(Dataset excerpts)
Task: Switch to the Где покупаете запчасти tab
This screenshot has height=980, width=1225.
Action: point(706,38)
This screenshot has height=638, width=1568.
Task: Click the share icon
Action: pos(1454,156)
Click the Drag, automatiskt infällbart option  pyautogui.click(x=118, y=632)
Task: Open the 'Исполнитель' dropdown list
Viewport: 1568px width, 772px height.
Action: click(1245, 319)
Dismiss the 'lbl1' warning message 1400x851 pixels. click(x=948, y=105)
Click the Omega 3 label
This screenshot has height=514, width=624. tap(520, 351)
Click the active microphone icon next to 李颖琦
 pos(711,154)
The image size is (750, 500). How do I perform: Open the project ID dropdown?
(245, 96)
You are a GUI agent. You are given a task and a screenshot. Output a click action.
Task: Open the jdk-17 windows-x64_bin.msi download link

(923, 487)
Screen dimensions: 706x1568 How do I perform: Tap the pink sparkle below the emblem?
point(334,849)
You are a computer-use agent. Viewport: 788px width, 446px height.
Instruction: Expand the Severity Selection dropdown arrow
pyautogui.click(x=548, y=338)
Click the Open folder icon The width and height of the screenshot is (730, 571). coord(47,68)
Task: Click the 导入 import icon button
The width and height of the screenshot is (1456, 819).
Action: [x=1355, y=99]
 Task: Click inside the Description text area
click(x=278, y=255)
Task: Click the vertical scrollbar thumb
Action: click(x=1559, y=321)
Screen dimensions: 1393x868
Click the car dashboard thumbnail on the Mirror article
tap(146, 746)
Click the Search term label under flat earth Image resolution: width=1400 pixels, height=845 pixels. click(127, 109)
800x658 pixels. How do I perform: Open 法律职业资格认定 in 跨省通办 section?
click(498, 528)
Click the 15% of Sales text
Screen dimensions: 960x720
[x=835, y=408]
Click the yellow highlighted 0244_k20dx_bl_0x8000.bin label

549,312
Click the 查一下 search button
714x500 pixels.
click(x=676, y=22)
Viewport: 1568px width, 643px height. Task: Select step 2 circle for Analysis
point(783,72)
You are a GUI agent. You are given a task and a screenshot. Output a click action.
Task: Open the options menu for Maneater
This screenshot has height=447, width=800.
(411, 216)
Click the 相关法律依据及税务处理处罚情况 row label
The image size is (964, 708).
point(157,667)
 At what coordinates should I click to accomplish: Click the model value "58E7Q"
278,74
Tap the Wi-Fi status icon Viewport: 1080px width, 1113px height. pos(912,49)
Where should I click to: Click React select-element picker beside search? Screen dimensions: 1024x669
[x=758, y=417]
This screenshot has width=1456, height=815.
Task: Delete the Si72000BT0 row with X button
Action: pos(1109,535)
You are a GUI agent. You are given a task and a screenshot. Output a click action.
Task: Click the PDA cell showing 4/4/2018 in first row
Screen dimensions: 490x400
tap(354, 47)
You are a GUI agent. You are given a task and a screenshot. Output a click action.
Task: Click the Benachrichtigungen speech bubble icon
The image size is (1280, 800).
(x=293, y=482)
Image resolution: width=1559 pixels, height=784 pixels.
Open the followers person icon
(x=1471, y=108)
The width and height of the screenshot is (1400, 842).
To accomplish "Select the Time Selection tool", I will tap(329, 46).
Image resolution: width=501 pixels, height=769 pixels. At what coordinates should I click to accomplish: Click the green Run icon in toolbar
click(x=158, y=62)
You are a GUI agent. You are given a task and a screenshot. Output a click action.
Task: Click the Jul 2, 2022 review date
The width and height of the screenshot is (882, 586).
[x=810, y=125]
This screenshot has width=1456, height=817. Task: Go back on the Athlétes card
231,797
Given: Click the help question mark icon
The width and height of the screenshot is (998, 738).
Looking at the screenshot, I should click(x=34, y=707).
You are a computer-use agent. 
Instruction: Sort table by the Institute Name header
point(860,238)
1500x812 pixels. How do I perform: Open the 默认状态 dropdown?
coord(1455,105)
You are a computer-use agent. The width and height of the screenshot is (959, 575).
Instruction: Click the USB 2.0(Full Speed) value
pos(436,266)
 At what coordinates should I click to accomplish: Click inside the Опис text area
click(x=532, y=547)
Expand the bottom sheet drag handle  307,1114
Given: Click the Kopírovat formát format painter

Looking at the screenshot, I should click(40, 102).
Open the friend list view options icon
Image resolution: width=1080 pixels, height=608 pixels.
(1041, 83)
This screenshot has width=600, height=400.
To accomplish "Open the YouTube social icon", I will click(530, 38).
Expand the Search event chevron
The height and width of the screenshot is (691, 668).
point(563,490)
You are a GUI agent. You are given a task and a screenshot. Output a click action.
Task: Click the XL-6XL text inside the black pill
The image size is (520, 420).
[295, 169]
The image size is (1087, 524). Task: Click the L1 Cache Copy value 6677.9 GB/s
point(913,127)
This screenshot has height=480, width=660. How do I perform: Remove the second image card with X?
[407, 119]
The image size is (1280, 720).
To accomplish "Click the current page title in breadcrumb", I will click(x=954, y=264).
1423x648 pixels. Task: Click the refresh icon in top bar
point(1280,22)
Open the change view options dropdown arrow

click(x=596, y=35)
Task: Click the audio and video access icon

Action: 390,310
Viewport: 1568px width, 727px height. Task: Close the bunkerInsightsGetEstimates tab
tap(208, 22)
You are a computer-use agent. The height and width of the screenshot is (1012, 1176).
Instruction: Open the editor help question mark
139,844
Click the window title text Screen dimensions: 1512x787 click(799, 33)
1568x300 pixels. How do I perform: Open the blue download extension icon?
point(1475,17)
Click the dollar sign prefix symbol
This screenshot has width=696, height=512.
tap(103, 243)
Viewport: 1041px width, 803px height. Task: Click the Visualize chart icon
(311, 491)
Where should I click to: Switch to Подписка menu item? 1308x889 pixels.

What to produce: Show every line above where "computer" is found.

The completed task:
You are a computer-use agent. Viewport: 788px width, 446px height.
You are a computer-use agent. 
You are a computer-use agent. The width and height of the screenshot is (959, 575).
You are a computer-use agent. The height and width of the screenshot is (1012, 1176).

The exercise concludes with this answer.